Investors’ focus in the months ahead, he believes, needs to be on the biggest risk to the hotel space — the disconnect between investment and supply. The time spanning a decision to invest in a hotel and its fruition is vast and characterized by unknowns, especially in this developing climate. If a decision to buy, reposition, build or stabilize a hotel property made in boom times takes between 12 and 24 months to see through, we might consider ourselves in the murky trough between launch and execution for lots of deals.

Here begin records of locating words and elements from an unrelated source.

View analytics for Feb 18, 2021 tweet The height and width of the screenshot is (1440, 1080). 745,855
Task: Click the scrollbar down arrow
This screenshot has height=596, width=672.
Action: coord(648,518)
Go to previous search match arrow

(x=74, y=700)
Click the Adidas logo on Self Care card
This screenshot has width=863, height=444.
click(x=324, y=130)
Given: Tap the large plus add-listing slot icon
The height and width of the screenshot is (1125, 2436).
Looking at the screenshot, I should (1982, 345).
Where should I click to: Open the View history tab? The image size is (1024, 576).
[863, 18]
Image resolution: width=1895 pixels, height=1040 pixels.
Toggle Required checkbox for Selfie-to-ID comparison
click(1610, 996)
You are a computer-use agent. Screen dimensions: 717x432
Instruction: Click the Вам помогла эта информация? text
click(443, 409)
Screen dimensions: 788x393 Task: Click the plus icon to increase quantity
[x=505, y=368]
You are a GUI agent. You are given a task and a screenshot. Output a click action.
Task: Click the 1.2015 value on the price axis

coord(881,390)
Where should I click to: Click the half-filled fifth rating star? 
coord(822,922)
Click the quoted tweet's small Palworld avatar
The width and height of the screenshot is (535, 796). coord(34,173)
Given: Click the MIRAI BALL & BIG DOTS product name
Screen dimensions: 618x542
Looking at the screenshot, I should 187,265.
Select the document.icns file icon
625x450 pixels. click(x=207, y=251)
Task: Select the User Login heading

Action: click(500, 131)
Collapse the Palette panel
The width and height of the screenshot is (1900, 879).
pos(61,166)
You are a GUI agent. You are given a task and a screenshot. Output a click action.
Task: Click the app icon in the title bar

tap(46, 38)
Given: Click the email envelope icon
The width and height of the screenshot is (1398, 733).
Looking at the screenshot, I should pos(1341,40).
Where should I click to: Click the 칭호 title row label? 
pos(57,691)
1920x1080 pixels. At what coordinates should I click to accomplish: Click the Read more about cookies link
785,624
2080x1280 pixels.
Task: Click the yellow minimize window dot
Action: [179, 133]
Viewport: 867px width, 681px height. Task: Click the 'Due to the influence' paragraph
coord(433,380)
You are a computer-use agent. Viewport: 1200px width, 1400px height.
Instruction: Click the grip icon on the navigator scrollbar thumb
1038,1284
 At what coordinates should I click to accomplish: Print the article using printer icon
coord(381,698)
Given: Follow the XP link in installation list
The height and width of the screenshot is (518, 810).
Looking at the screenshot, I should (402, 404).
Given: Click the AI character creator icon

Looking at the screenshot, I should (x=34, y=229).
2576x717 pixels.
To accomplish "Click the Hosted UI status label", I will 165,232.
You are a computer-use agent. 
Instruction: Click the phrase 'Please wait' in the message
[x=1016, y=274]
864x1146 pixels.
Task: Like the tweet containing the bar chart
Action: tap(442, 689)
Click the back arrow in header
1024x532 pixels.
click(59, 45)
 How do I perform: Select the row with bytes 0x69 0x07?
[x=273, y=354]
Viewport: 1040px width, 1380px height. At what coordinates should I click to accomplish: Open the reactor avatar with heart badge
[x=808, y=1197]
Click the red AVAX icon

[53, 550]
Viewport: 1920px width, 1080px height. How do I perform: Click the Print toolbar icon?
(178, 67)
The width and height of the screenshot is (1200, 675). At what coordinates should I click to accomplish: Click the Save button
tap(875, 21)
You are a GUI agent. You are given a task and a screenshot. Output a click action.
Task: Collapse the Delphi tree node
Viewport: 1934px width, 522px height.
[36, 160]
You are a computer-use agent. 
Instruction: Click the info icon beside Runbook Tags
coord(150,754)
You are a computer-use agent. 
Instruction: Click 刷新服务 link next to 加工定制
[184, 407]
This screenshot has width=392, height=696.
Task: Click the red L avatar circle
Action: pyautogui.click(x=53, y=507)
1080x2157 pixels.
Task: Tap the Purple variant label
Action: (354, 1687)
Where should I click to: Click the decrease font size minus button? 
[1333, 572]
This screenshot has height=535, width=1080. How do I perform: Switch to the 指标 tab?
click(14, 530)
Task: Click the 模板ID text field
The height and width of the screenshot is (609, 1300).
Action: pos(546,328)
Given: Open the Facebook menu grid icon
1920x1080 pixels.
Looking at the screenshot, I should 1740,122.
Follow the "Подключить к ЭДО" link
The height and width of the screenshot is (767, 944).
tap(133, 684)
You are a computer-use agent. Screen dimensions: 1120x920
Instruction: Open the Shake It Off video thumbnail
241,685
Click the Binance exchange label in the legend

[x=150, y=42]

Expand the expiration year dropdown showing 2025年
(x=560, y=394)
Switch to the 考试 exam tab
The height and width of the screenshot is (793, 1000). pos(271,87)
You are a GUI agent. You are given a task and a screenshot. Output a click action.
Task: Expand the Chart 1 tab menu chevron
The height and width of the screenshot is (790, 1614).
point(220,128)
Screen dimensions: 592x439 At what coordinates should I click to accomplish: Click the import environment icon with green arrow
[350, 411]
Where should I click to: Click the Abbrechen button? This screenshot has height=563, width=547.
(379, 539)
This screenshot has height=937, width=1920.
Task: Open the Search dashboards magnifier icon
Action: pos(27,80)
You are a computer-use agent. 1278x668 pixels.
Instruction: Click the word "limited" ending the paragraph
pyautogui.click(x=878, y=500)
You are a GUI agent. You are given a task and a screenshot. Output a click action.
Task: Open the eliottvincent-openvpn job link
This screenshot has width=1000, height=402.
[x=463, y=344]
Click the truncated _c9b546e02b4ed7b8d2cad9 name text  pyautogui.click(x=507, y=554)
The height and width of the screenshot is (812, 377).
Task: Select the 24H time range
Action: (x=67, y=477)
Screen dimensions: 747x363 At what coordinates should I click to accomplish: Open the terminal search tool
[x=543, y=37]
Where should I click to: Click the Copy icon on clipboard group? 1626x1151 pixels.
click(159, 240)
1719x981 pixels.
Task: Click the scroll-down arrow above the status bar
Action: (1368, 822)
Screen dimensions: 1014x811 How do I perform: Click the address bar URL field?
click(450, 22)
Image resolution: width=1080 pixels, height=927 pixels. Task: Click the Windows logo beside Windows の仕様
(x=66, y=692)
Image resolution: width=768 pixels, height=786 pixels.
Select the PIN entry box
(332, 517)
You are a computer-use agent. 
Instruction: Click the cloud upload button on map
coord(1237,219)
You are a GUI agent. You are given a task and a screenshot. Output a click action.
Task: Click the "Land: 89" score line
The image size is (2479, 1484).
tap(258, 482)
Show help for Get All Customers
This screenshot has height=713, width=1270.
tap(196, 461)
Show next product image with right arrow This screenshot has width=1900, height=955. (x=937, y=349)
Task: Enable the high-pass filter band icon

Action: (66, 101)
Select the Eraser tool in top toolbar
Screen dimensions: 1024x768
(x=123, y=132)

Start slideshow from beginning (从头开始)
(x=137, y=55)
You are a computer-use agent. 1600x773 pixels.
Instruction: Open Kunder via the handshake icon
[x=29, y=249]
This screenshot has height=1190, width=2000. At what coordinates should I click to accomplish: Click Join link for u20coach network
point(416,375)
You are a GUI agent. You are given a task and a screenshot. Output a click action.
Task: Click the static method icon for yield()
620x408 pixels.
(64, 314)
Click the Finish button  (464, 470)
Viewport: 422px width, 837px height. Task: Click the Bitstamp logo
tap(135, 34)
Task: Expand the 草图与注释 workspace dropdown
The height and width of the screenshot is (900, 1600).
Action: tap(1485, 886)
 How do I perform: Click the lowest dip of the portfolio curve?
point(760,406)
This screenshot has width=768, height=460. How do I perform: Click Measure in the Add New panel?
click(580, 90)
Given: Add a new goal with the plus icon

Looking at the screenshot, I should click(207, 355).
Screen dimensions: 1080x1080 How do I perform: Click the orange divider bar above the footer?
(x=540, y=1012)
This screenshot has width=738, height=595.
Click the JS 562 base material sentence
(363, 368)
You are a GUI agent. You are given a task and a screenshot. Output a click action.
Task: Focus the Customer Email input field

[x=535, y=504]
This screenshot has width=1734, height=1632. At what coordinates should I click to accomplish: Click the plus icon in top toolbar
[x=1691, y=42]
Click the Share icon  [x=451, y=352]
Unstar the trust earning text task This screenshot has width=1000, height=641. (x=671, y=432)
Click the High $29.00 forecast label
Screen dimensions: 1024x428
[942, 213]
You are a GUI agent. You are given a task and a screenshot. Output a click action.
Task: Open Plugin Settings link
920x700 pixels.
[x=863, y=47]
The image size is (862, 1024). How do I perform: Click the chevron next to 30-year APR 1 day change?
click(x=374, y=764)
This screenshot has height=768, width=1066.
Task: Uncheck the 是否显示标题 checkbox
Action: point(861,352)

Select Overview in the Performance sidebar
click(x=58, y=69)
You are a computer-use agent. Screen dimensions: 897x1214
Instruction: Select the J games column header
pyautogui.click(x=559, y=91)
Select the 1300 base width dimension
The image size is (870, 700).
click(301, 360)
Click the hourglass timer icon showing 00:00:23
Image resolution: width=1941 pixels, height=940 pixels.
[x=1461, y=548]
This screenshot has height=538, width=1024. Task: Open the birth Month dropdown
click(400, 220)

As for new investment, Khediguian isn’t so sure. The Coronavirus has and will continue to impact hotel performance, occupancy rates and values. “At this point, people are going to be stepping back and thinking: what’s my return expectations given the uncertainty in these markets? It’ll be a bit of a struggle until the markets stabilize and there will definitely be a pause on investment, a reduction of activity, fewer transactions.”

These extraordinary times call for extraordinary attention, says Steve Giagkou, president of Aligned Financing Inc. He recommends that hotels be proactive with their debt by examining expiries sooner than normal. The earlier they launch discussion with a lender, the more time they have to review their debt and look at their strategic options so they can make a prudent decision that hasn’t been forced, he says. “If there is a bounce in rates, there’s no way the borrower will have sufficient time to put together a loan proposal, do all the required third-party reports, get the vendor to approve the loan and benefit from the rates. He may miss an opportunity.”

At the same time, Giagkou cautions, borrowers need to understand that lenders are still reeling, trying to carve a new reality in a dark space. “Lenders’ risk appetites are being reassessed and updated and borrowers should expect more questions in the short term,” he says. “But I believe things will eventually normalize.”

The upside to the Coronavirus outbreak? There’s still a lot of capital out there to invest in the hotel space, says Khediguian, and the better-capitalized owner-operators have an opportunity to wait for better deals to be had when activity retriggers at lower valuations. If you’re well capitalized and can invest in renovations or repositions in your asset, he says, trades will be cheaper than last year and “your capital-investment activity will yield a better product at a lower price and improve your assets.” More than that, he’s bearish on the country and its efforts to keep the lid on a bad scene. “I think Canada’s a safe haven for immigration and capital and I think that will support a certain amount of maintained activity.”

Lenders could be more conservative in response to the virus, Kay concedes, but points out that they lend to hoteliers, not real estate, meaning they extend money on their faith that a hotel can weather storms. Hoteliers understand that ups culminate with downs and the industry’s experience with SARS taught lots of operators the importance of creating reserves for rainy days. “That’s the counter-argument,” Kay says.